Increasing Subsistence Yields Key to Sustainable Agriculture in Kiribati
Kiribati is a Pacific coral atoll nation located close to Australia. An atoll is a ring-like island formed by the rim or border of the mouth of a former volcano which is now submerged in water. Atolls are an ideal habitat for colorful coral reefs, but on the other hand, only a small set of crops can flourish here. Hence, the pressing need for sustainable agriculture in Kiribati must be acknowledged.
Kiribati is one of the most impoverished and least developed countries in the world. Here, families largely depend on subsistence agriculture for survival and nutrition. Common crops are coconuts, pandanus, pumpkins, taro, breadfruit, banana, papaya and mango. Most food items are imported from other parts of the world.
Like several other small island nations, Kiribati is critically vulnerable to climate change and global warming. According to the New Yorker, experts believe that at the current pace of rising water levels, “there would be no Kiribati after 30 years”. Kiribati president Anote Tong told the New Yorker in 2013 that “according to the projections, within this century, the water will be higher than the highest point in our lands”.

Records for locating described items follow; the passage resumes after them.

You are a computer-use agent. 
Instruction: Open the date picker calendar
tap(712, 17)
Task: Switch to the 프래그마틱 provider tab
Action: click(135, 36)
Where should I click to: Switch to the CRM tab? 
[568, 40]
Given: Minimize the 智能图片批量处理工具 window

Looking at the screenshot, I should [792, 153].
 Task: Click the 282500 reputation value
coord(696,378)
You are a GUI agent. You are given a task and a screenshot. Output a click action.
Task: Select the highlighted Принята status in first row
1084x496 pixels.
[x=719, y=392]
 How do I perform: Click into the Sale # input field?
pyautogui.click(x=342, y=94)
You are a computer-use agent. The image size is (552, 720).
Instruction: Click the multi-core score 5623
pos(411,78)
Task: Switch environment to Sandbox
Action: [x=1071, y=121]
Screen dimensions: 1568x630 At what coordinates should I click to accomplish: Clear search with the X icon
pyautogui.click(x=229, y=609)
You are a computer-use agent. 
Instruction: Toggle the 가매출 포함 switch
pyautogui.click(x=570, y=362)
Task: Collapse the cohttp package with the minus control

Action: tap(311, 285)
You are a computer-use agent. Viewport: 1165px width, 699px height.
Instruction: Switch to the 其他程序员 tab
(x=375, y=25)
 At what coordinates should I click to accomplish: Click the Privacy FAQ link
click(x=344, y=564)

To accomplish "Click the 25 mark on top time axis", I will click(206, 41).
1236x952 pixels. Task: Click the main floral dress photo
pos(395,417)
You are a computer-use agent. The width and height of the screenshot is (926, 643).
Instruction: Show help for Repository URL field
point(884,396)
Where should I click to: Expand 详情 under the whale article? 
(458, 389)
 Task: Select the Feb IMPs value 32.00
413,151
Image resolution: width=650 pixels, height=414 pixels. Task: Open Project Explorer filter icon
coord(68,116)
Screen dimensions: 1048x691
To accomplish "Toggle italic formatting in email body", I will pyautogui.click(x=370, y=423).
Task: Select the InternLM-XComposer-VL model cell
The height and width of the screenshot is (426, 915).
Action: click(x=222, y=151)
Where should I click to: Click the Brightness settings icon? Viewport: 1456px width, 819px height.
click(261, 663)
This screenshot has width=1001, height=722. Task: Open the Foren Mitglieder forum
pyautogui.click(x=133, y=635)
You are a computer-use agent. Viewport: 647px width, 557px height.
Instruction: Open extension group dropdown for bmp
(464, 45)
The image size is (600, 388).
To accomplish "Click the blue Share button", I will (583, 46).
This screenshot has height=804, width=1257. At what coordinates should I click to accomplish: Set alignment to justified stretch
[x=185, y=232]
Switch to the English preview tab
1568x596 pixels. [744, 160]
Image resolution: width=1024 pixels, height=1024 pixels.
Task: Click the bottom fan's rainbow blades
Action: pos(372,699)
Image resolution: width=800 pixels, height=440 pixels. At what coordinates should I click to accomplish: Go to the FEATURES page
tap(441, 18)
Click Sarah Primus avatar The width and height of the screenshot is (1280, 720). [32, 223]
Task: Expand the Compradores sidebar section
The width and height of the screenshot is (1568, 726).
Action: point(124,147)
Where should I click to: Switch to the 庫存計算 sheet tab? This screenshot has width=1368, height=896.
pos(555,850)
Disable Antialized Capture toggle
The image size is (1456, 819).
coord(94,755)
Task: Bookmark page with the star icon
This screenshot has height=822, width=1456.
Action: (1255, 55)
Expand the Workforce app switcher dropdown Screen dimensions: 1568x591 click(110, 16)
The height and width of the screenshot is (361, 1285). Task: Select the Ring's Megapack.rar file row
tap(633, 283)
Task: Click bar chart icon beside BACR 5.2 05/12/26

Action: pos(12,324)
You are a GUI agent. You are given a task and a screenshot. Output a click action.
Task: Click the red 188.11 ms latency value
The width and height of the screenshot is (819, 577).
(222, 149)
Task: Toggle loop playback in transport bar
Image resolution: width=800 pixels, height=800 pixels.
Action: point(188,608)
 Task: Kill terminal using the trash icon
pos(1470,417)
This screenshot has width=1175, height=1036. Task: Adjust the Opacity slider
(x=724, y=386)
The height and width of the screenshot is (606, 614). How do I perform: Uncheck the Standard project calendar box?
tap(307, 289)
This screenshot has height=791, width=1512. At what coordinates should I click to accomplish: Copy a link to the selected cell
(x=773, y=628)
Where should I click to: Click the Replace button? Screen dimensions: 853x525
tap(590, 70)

In 2014, Tong finalized the purchase of a 20-square-kilometer stretch of land on Vanua Levu, one of the larger Fiji islands, 2,000 kilometers away. The move was described by Tong as an “absolute necessity” should the nation be completely submerged.
Developing sustainable agriculture in Kiribati could increase productivity, ensure food and income security, enhance the quality of life and create inclusive and equitable economic growth for everyone. Thankfully, Kiribati has access to financial aid and agricultural expertise. Global organizations and developed nations are offering their powerhouse of knowledge to assist with sustainable economic growth in the country. It receives $36 million in foreign aid, largely from Australia, New Zealand and Taiwan.
An agreement signed by Tong and the International Fund for Agricultural Development promises $7 million to promote activities to increase the household production of fruits, vegetables, poultry, root crops and tree crops. The agreement also aims to improve diets through the consumption of a higher proportion of calories and nutrients from local food crops. It will also implement ways to harvest rainwater to increase household water supply.
The Food and Agriculture Organization of the United Nations has designed and implemented several programs for farmer training and soil improvement in the area to enhance the production of coconut and banana. It has slowly and steadily phased out the senile coconut trees that comprised 40 percent of the entire plantation and replaced them with a new rodent-resistant variety.
In addition, by leveraging a novel narrow pit planting system and tissue culture technology, farmers have successfully increased the production of bananas and other fruits and vegetables. In partnership with the Timber and Forestry Training College at Papua New Guinea’s University of Technology, hundreds of farmers have been trained in nursery establishment and management, use of equipment and tissue culture technology, among others.
Needless to say, the future of sustainable agriculture in Kiribati looks hopeful and bright, just like the bright yellow sun rising above the ocean waves on its national flag.